The night passed in a blur of celebration, good food piled high on symposia tables and cups overflowing with spirit wine. This ordering of events was deliberate for the new blood. A salt water shock to the senses to prime them, an introduction to the spirit and vigor of their senior initiates and the martial prowess that was expected of them, and now a night of reveling for those triumphant.
Life in the mystery cults of the Mediterranean was vibrant. But it was also intensely dangerous and cared little for those who couldn’t handle the rigors of cultivation. The first day of the rites was a gut check. More than a few new initiates had withdrawn meekly down the mountain when they thought no one was looking, unable to handle the intensity of the trials. They were seen, obviously, but the mystikos let them go.
Better they leave on the first day. After the second there was no going back.
“Mystikos!” A philosopher hollered, voice easily carrying across the pavilion. He looked to be in his twenties but wore the attire of an honored elder. He cast a hand to the east and all eyes followed. “Rise and greet the dawn!”
Hundreds of mystikos all across the mountaintops rose and cheered as the sun breached the far horizon, throwing cups of spirit wine and all manner of olives, figs, meats and cheeses into the air. Nearly to a man they were all roaring drunk. It wasn’t a state of being that the elders would normally tolerate. Today, though, it was encouraged.
Kykeon was an elevated spirit wine, a cultivator’s drink, but it was still wine. It overpowered the senses in excess. The definition of excess, however, changed depending on one’s familiarity with it. A tolerance could be built up to the more intense cognitive influences of the spirit wine with enough exposure.
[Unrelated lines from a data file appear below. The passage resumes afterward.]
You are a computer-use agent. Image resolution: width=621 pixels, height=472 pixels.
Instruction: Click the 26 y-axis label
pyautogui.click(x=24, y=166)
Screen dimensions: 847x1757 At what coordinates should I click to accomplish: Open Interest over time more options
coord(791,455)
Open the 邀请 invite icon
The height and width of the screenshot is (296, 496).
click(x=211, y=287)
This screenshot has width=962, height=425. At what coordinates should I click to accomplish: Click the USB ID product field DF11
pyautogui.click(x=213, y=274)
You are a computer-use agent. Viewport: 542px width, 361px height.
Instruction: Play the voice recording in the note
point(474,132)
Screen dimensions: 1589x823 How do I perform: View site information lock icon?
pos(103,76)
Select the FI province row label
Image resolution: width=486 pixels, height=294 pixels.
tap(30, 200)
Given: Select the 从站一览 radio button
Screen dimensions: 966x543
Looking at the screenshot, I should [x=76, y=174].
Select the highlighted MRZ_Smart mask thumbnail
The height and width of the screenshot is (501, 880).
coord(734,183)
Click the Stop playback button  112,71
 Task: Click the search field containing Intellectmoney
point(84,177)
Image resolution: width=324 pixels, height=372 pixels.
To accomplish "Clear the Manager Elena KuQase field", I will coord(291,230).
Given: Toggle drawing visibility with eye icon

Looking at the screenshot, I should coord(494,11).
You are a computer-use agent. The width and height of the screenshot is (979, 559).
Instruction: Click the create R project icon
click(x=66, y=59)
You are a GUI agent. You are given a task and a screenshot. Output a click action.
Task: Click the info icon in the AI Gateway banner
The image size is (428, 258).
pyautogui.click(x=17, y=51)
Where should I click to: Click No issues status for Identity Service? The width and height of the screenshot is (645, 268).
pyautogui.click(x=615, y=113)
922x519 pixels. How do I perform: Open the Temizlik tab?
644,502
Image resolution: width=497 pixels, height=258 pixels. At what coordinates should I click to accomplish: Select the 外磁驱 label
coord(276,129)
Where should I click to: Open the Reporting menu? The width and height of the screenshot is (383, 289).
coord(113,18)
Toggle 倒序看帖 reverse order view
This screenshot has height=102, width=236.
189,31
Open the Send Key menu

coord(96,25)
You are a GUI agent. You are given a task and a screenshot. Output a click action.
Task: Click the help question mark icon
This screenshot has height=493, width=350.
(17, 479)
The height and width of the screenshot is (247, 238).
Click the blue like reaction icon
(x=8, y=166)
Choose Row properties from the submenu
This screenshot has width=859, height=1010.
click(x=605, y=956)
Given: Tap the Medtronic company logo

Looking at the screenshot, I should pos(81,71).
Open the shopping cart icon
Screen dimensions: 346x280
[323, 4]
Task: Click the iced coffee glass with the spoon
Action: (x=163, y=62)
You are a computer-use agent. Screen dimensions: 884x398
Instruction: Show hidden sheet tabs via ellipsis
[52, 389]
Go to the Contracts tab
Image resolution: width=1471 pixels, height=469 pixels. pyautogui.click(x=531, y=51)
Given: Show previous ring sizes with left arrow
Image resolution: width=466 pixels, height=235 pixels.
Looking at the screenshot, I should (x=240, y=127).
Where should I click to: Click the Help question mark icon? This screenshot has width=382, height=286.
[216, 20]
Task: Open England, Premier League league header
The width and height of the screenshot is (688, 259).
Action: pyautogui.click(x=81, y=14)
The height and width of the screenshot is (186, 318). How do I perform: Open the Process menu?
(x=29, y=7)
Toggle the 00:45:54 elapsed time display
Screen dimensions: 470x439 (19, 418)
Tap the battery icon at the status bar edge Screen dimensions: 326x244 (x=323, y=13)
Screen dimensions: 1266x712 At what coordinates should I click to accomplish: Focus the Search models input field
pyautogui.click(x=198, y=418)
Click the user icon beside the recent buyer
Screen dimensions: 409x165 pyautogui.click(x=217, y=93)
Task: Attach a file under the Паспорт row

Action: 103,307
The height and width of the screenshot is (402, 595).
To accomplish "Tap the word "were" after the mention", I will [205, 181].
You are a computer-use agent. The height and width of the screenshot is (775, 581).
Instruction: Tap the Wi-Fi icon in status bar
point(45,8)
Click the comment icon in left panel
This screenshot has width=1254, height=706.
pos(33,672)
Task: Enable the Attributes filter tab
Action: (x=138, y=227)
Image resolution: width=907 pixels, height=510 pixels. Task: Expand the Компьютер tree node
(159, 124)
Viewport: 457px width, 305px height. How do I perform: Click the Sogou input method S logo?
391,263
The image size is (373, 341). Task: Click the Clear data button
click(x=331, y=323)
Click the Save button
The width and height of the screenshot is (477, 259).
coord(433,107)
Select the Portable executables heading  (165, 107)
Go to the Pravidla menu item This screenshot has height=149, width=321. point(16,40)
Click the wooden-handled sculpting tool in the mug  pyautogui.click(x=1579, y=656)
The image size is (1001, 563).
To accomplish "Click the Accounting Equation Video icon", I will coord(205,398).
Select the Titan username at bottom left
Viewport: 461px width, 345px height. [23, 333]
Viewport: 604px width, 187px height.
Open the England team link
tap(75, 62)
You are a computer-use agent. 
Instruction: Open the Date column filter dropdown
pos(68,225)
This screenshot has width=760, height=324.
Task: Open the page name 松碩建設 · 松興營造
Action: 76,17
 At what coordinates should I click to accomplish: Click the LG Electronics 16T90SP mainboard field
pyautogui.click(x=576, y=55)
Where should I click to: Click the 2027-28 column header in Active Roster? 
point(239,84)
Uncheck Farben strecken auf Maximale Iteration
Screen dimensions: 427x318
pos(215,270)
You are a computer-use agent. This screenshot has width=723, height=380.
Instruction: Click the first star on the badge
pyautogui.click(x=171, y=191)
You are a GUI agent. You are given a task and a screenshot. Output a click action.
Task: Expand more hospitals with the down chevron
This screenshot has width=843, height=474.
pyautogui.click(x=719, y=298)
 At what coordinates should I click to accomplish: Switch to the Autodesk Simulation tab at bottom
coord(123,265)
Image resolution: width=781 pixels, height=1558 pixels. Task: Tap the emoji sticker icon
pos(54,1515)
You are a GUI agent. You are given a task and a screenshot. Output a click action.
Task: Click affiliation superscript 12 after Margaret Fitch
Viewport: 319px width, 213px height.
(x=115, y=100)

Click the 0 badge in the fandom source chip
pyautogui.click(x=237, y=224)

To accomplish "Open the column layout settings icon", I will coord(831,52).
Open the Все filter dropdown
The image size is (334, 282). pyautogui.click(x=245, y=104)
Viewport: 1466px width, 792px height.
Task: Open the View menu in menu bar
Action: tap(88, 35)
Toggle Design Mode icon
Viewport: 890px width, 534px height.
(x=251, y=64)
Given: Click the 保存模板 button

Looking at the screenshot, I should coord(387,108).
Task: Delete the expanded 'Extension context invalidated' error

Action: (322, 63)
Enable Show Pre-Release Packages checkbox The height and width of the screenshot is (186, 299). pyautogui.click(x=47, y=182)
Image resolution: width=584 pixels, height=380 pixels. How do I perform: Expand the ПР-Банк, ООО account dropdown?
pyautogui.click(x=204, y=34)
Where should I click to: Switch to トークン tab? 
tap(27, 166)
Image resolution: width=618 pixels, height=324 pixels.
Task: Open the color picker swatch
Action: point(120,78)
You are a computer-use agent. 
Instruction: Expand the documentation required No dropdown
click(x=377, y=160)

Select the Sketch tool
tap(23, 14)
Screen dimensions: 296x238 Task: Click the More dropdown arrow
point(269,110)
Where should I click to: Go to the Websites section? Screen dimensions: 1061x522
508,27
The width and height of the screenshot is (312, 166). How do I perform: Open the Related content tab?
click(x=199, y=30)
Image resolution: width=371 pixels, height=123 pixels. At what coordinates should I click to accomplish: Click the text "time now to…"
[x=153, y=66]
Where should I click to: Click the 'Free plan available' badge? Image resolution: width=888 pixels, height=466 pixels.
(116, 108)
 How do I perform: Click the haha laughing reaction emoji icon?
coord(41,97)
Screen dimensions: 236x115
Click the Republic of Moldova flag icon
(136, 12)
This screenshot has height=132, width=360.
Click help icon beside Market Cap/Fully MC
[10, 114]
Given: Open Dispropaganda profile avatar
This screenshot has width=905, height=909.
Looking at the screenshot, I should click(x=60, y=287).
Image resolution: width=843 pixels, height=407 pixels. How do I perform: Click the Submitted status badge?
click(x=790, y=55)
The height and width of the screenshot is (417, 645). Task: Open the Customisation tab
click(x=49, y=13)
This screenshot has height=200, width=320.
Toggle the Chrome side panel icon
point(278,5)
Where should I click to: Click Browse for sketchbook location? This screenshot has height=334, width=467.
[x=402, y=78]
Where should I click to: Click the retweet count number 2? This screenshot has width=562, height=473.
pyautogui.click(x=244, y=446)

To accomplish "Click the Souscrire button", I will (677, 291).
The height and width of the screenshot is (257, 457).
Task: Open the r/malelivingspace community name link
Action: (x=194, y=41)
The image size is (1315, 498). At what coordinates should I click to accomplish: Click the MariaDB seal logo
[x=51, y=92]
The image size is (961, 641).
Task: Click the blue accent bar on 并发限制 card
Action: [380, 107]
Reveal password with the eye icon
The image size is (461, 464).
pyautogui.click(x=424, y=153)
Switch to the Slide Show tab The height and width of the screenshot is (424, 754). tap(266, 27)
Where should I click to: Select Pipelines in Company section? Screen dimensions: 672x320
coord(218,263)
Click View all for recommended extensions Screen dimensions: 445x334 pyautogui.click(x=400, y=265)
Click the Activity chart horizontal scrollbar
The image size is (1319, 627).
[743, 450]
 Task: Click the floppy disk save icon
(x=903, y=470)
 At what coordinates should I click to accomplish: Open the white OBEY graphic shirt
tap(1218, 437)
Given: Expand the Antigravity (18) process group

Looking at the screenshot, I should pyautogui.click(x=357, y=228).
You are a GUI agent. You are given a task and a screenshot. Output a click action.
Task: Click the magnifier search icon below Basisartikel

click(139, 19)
For that reason, among others more obvious, it was a heavily restricted luxury. Only on nights like these were initiates allowed to truly indulge themselves. The absence of a built up tolerance made the experience all the more spectacular.
I considered the dawn, sat at a long cypress table with a cup of kykeon in my hand. Sol sat across from me. His eyes were lidded and fatigued. The night had come and gone, and we hadn’t exchanged another word.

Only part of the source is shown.